Pour prouver sa bonne volonté à mettre fin à la vacance locative le propriétaire devra mettre en œuvre des démarches pour trouver un nouveau locataire et surtout démontrer que ces exigences ne sont pas hors marché (loyer, sélection des locataires, mauvais entretien des locaux, …).

 

Par exemple, la présence de squatter est une vacance locative manifestement indépendante de la volonté du propriétaire dès lors qu’il a engagé les procédures nécessaires.

 

 

3) Comment définir la notion de vacance ? Quelle durée minimum de vacance pour bénéficier de l’exonération de taxe foncière ?

 

L’administration fiscale précise que d’une façon générale, on ne doit considérer comme vacante qu’une maison ou partie de maison ne renfermant aucun mobilier ou ne contenant qu’un mobilier notoirement insuffisant pour en permettre l’occupation. Mais une maison louée ne peut en aucun cas être considérée comme vacante, même si le locataire ne l’occupe pas et la conserve dégarnie de meubles.
 

Ainsi, ne peut prétendre au bénéfice de ce dégrèvement :

  • Une maison occupée par un gardien, encore bien que ce dernier serait logé gratuitement ;

  • Une maison occupée par des locataires dont la validité du titre d’occupation fait l’objet d’une contestation ;

  • Une maison occupée par d’anciens locataires dont l’expulsion a été ordonnée par décision de justice et qui se sont maintenus dans les lieux.

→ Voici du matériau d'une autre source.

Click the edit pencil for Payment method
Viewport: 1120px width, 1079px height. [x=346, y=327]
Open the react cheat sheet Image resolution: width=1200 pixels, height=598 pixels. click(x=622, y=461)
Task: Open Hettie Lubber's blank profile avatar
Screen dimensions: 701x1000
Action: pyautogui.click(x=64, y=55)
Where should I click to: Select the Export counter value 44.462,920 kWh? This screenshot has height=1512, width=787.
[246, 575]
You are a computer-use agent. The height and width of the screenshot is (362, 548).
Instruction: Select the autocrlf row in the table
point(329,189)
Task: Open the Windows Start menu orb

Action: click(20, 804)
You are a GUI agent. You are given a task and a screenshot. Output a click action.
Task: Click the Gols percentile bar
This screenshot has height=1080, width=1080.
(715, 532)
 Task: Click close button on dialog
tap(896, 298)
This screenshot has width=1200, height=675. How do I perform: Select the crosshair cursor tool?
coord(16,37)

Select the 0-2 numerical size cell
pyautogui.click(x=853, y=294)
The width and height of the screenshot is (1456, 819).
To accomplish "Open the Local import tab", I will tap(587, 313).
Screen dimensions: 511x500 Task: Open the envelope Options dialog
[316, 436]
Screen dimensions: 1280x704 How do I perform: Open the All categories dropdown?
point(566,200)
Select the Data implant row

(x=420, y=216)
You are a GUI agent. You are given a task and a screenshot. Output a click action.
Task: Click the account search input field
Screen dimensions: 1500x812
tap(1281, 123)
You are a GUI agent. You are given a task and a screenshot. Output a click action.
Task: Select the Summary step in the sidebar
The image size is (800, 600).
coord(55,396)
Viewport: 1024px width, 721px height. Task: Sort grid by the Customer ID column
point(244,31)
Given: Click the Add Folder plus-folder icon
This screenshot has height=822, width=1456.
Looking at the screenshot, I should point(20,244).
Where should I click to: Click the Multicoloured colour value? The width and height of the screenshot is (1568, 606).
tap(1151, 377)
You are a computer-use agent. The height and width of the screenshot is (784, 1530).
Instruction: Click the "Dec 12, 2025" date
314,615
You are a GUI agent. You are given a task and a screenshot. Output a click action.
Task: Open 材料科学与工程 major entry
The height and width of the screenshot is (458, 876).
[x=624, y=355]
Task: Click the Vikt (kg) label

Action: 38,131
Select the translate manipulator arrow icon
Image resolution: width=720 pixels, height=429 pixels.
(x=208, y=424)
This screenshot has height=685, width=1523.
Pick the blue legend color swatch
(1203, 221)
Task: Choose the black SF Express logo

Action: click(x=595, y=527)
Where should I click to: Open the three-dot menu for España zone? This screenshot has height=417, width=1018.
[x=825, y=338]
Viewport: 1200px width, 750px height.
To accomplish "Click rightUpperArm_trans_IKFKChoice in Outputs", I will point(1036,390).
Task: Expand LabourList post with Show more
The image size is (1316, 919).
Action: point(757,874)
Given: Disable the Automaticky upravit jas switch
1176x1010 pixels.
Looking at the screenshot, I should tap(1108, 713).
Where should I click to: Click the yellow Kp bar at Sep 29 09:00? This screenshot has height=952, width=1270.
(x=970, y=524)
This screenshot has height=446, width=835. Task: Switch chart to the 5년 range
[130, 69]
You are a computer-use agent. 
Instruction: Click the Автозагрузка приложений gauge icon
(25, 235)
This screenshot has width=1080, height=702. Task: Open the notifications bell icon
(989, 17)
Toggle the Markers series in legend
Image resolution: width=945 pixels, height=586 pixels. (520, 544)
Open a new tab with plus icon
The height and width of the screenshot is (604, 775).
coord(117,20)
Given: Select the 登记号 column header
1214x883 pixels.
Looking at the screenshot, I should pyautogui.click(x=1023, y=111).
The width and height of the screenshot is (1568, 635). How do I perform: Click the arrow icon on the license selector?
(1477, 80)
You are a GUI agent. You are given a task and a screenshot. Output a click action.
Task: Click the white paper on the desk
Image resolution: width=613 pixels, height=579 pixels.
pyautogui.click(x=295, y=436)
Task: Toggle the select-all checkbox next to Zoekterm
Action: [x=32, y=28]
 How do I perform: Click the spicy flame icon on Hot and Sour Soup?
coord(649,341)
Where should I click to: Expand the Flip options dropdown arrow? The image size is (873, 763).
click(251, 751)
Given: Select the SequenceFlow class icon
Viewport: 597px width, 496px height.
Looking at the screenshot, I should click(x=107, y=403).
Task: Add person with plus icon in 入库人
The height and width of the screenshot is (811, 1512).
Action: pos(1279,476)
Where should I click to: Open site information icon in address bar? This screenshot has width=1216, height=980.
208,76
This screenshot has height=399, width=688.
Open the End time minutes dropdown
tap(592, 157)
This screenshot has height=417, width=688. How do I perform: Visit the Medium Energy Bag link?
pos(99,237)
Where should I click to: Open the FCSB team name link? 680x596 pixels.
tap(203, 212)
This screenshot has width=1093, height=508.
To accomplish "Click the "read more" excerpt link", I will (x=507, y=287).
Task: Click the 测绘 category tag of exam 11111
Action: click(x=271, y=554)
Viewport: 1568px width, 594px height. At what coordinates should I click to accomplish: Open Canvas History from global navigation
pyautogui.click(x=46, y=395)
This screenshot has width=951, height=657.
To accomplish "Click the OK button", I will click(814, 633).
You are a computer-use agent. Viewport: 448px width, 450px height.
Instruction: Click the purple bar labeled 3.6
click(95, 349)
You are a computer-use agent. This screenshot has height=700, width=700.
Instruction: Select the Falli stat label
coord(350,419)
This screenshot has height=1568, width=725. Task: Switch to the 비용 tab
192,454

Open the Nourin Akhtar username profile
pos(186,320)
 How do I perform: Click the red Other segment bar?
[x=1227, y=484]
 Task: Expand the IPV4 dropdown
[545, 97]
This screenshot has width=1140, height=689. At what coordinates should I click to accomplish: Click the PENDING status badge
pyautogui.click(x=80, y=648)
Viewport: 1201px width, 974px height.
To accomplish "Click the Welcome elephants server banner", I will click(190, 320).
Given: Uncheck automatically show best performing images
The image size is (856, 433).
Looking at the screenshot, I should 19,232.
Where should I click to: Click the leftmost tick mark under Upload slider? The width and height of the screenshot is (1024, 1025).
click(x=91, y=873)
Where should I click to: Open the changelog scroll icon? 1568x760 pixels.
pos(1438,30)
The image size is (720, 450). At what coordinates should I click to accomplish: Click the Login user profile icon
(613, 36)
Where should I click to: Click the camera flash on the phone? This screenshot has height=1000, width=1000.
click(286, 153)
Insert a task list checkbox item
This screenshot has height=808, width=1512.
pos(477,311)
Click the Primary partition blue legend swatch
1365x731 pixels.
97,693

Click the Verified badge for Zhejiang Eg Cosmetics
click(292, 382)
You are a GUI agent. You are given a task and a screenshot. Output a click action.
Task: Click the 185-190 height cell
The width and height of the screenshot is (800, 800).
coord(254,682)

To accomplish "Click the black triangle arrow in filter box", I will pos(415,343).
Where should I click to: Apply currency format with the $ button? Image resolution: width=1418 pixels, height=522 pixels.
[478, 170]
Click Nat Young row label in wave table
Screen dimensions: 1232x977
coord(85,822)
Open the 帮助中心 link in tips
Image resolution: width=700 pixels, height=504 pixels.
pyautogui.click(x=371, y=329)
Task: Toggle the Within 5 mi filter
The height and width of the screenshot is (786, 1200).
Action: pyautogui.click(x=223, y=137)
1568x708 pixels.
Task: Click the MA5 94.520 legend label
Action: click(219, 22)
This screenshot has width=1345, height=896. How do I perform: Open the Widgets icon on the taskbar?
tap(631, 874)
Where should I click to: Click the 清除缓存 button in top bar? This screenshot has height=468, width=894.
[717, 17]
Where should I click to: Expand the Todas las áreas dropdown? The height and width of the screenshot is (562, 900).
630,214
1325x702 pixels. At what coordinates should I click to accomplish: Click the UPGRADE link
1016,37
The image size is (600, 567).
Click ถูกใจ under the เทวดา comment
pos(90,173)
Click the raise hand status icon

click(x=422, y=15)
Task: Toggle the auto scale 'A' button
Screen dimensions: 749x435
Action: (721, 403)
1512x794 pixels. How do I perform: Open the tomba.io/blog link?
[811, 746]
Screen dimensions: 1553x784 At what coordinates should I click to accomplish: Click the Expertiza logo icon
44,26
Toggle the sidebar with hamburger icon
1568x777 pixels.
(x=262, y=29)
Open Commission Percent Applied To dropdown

De surcroît, l’article 1389 du CGI précise que la vacance doit être d’une durée minimum de 3 mois consécutive.

 

4) Comment demander le dégrèvement ? Quelle procédure ?

 

Les réclamations tendant à obtenir le dégrèvement doivent être présentées au plus tard le 31 décembre de l’année suivant celle au cours de laquelle la vacance ou l’inexploitation atteint la durée minimum exigée.

 

Ainsi, si au cours de l’année 2017 vous avez subi une vacance locative indépendante de votre volonté d’une durée supérieure à 3 mois, vous devez faire une réclamation auprès de l’administration fiscale avant le 31/12/2018.

 

Vous devez donc adresser une simple lettre au service des finances publiques compétent pour la recevoir. Il n’est pas nécessaire qu’elle soit expédiée par pli recommandé. Pour qu’une lettre constitue une réclamation contentieuse, il faut que le contribuable formule explicitement une réclamation, qu’il conteste la créance de la direction générale des finances publiques.

 

Toute réclamation doit, à peine d’irrecevabilité :

 

  • Mentionner l’imposition contestée (LPF, art. R*197-3, a) ;

  • Contenir l’exposé sommaire des moyens et les conclusions de la partie ;

  • Porter la signature manuscrite de son auteur ;

  • Etre accompagnée soit de l’avis d’imposition, d’une copie de cet avis ou d’un extrait du rôle, soit de l’avis de mise en recouvrement ou d’une copie de cet avis.

Il ne vous reste plus qu’à contacter votre centre d’impôts.